[Stored records]
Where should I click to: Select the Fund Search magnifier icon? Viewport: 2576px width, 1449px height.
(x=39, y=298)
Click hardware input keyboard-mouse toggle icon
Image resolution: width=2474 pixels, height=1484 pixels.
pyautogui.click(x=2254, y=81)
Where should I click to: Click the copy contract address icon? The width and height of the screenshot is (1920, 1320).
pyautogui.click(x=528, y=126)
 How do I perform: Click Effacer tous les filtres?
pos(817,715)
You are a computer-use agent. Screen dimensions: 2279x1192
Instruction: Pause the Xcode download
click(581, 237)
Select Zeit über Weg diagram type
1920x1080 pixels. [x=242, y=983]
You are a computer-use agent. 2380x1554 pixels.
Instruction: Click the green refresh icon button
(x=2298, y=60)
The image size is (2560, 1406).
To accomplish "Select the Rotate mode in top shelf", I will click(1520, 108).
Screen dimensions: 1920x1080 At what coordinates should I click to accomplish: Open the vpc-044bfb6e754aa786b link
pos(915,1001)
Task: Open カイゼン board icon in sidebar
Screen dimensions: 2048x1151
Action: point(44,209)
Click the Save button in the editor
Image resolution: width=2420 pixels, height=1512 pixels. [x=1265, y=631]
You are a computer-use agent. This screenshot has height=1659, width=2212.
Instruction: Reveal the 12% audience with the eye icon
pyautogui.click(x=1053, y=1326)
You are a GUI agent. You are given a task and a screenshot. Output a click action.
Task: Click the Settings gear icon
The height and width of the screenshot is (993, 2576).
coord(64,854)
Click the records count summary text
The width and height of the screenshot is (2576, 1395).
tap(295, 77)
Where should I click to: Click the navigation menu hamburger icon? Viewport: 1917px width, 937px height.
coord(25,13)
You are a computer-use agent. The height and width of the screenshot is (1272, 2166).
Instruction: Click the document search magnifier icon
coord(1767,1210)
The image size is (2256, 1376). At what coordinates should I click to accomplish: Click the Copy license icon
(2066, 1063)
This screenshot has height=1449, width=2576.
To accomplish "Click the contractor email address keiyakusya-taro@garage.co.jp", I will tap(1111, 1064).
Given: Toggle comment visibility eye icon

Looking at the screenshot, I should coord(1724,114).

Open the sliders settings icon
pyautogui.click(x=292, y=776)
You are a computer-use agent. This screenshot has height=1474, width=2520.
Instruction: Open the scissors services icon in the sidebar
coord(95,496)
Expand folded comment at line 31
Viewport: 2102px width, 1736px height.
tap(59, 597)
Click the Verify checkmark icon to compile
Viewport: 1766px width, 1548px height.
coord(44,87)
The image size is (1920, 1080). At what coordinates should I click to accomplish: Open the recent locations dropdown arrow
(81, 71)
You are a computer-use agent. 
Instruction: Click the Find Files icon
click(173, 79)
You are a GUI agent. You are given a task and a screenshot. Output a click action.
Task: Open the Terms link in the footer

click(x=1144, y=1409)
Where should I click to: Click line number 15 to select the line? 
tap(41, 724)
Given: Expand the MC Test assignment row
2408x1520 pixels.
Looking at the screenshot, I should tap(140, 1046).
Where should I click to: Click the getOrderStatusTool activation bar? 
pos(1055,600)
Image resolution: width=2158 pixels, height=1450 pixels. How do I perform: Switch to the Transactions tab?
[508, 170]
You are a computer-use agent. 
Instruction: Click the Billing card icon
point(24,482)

Problem
Could you retype all of the entries exactly, leaving none out?

Result of this exercise
Where should I click to: Select the Fund Search magnifier icon? Viewport: 2576px width, 1449px height.
(x=39, y=298)
Click hardware input keyboard-mouse toggle icon
Image resolution: width=2474 pixels, height=1484 pixels.
pyautogui.click(x=2254, y=81)
Where should I click to: Click the copy contract address icon? The width and height of the screenshot is (1920, 1320).
pyautogui.click(x=528, y=126)
 How do I perform: Click Effacer tous les filtres?
pos(817,715)
You are a computer-use agent. Screen dimensions: 2279x1192
Instruction: Pause the Xcode download
click(581, 237)
Select Zeit über Weg diagram type
1920x1080 pixels. [x=242, y=983]
You are a computer-use agent. 2380x1554 pixels.
Instruction: Click the green refresh icon button
(x=2298, y=60)
The image size is (2560, 1406).
To accomplish "Select the Rotate mode in top shelf", I will click(1520, 108).
Screen dimensions: 1920x1080 At what coordinates should I click to accomplish: Open the vpc-044bfb6e754aa786b link
pos(915,1001)
Task: Open カイゼン board icon in sidebar
Screen dimensions: 2048x1151
Action: point(44,209)
Click the Save button in the editor
Image resolution: width=2420 pixels, height=1512 pixels. [x=1265, y=631]
You are a computer-use agent. This screenshot has height=1659, width=2212.
Instruction: Reveal the 12% audience with the eye icon
pyautogui.click(x=1053, y=1326)
You are a GUI agent. You are given a task and a screenshot. Output a click action.
Task: Click the Settings gear icon
The height and width of the screenshot is (993, 2576).
coord(64,854)
Click the records count summary text
The width and height of the screenshot is (2576, 1395).
tap(295, 77)
Where should I click to: Click the navigation menu hamburger icon? Viewport: 1917px width, 937px height.
coord(25,13)
You are a computer-use agent. The height and width of the screenshot is (1272, 2166).
Instruction: Click the document search magnifier icon
coord(1767,1210)
The image size is (2256, 1376). At what coordinates should I click to accomplish: Click the Copy license icon
(2066, 1063)
This screenshot has height=1449, width=2576.
To accomplish "Click the contractor email address keiyakusya-taro@garage.co.jp", I will tap(1111, 1064).
Given: Toggle comment visibility eye icon

Looking at the screenshot, I should coord(1724,114).

Open the sliders settings icon
pyautogui.click(x=292, y=776)
You are a computer-use agent. This screenshot has height=1474, width=2520.
Instruction: Open the scissors services icon in the sidebar
coord(95,496)
Expand folded comment at line 31
Viewport: 2102px width, 1736px height.
tap(59, 597)
Click the Verify checkmark icon to compile
Viewport: 1766px width, 1548px height.
coord(44,87)
The image size is (1920, 1080). At what coordinates should I click to accomplish: Open the recent locations dropdown arrow
(81, 71)
You are a computer-use agent. 
Instruction: Click the Find Files icon
click(173, 79)
You are a GUI agent. You are given a task and a screenshot. Output a click action.
Task: Open the Terms link in the footer

click(x=1144, y=1409)
Where should I click to: Click line number 15 to select the line? 
tap(41, 724)
Given: Expand the MC Test assignment row
2408x1520 pixels.
Looking at the screenshot, I should tap(140, 1046).
Where should I click to: Click the getOrderStatusTool activation bar? 
pos(1055,600)
Image resolution: width=2158 pixels, height=1450 pixels. How do I perform: Switch to the Transactions tab?
[508, 170]
You are a computer-use agent. 
Instruction: Click the Billing card icon
point(24,482)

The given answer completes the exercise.